Friday Links: Xu Zhiyong’s translated closing statement, Ellen DeGeneres comes to China, and another activist goes on trial

Train trash
Train trash, via Shanghaiist

Australia Day is Sunday. Happy Australia Day weekend links. By the way, the Li Na finals is tomorrow at 4:30 pm, and you should probably watch.

Xu Zhiyong’s closing statement. “This is Xu Zhiyong’s closing statement on January 22, 2014, at the end of his trial. According to his lawyer, he had only been able to read ‘about 10 minutes of it before the presiding judge stopped him, saying it was irrelevant to the case.’” (China Change)

Another. “A Chinese rights advocate who was part of a group calling for an end to corruption and for officials to disclose their financial assets was tried in Beijing on Thursday on charges of ‘gathering a crowd to disturb public order,’ her lawyer said.” (Sinosphere)

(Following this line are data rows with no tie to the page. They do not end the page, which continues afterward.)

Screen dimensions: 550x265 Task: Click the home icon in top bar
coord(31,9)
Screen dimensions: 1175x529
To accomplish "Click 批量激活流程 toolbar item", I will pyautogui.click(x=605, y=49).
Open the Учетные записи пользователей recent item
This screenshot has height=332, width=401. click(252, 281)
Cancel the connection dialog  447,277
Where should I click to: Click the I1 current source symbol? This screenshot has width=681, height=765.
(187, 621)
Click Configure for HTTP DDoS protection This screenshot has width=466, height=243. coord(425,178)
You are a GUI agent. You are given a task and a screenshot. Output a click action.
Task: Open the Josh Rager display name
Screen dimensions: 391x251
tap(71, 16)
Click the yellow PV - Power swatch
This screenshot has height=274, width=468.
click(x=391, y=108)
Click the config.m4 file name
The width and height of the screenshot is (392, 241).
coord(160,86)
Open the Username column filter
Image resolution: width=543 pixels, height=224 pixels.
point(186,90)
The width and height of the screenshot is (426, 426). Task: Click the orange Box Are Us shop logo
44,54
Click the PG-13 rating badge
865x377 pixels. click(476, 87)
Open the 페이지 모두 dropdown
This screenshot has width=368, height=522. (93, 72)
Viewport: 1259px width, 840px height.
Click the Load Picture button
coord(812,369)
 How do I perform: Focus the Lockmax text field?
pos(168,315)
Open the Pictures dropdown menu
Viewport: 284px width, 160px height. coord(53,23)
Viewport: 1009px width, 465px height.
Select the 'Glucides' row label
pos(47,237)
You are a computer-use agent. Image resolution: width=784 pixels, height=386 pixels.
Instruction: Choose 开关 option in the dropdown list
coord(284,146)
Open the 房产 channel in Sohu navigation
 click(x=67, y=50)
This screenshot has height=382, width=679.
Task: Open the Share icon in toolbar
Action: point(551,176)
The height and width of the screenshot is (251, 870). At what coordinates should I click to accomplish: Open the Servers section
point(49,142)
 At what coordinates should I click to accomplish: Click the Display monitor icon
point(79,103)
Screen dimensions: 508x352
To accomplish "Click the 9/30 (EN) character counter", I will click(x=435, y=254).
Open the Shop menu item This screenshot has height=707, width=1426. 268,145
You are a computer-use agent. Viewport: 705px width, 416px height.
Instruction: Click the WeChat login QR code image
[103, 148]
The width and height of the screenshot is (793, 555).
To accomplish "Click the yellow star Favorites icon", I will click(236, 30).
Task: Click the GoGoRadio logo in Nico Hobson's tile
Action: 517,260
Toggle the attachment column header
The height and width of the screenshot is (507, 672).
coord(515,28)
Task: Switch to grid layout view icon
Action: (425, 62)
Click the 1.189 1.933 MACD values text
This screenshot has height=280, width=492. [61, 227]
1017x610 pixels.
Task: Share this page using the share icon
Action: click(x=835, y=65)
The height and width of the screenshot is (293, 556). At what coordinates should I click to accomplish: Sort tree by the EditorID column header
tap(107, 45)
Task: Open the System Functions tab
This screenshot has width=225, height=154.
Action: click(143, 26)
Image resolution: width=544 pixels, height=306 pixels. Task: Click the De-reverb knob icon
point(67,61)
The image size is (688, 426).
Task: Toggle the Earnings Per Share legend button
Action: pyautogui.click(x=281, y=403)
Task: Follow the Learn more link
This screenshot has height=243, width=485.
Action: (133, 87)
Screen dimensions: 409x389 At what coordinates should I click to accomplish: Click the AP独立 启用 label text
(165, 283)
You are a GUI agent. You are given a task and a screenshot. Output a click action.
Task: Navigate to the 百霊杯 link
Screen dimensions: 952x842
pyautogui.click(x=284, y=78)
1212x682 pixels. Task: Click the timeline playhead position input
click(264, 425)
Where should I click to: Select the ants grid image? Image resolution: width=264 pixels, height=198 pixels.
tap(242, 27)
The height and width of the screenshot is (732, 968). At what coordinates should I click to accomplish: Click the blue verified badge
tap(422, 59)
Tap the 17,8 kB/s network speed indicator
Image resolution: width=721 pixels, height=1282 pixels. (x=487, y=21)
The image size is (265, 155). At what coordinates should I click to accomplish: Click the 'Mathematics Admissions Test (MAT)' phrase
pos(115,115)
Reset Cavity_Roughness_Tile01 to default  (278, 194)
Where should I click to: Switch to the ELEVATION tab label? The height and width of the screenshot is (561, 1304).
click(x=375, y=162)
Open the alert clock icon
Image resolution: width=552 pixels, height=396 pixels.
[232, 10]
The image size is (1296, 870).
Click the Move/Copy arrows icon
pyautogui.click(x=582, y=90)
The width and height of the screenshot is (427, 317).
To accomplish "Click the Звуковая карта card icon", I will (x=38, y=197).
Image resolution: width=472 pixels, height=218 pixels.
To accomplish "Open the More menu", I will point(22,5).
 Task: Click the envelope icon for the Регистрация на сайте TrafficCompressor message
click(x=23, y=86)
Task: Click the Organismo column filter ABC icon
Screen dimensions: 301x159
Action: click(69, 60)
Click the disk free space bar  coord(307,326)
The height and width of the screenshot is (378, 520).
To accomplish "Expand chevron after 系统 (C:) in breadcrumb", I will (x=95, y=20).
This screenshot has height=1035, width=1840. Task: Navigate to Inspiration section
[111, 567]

Support. “A hundred days. That’s how long it took Xiao Meili to walk from Beijing, in the arid north, to the humid, central city of Changsha. Since September, the 24-year-old has been trekking south and west across the Chinese heartland, along rumbling highways, around construction sites, down dusty streets. She stops along the way to send letters to local officials. Her plea: China must change the way it handles sex abuse.” (Time)

First of its kind. “The Ellen DeGeneres Show will start being broadcast on the mainland, becoming the first American daytime chat show to air in the country of nearly 1.4 billion people.” (SCMP)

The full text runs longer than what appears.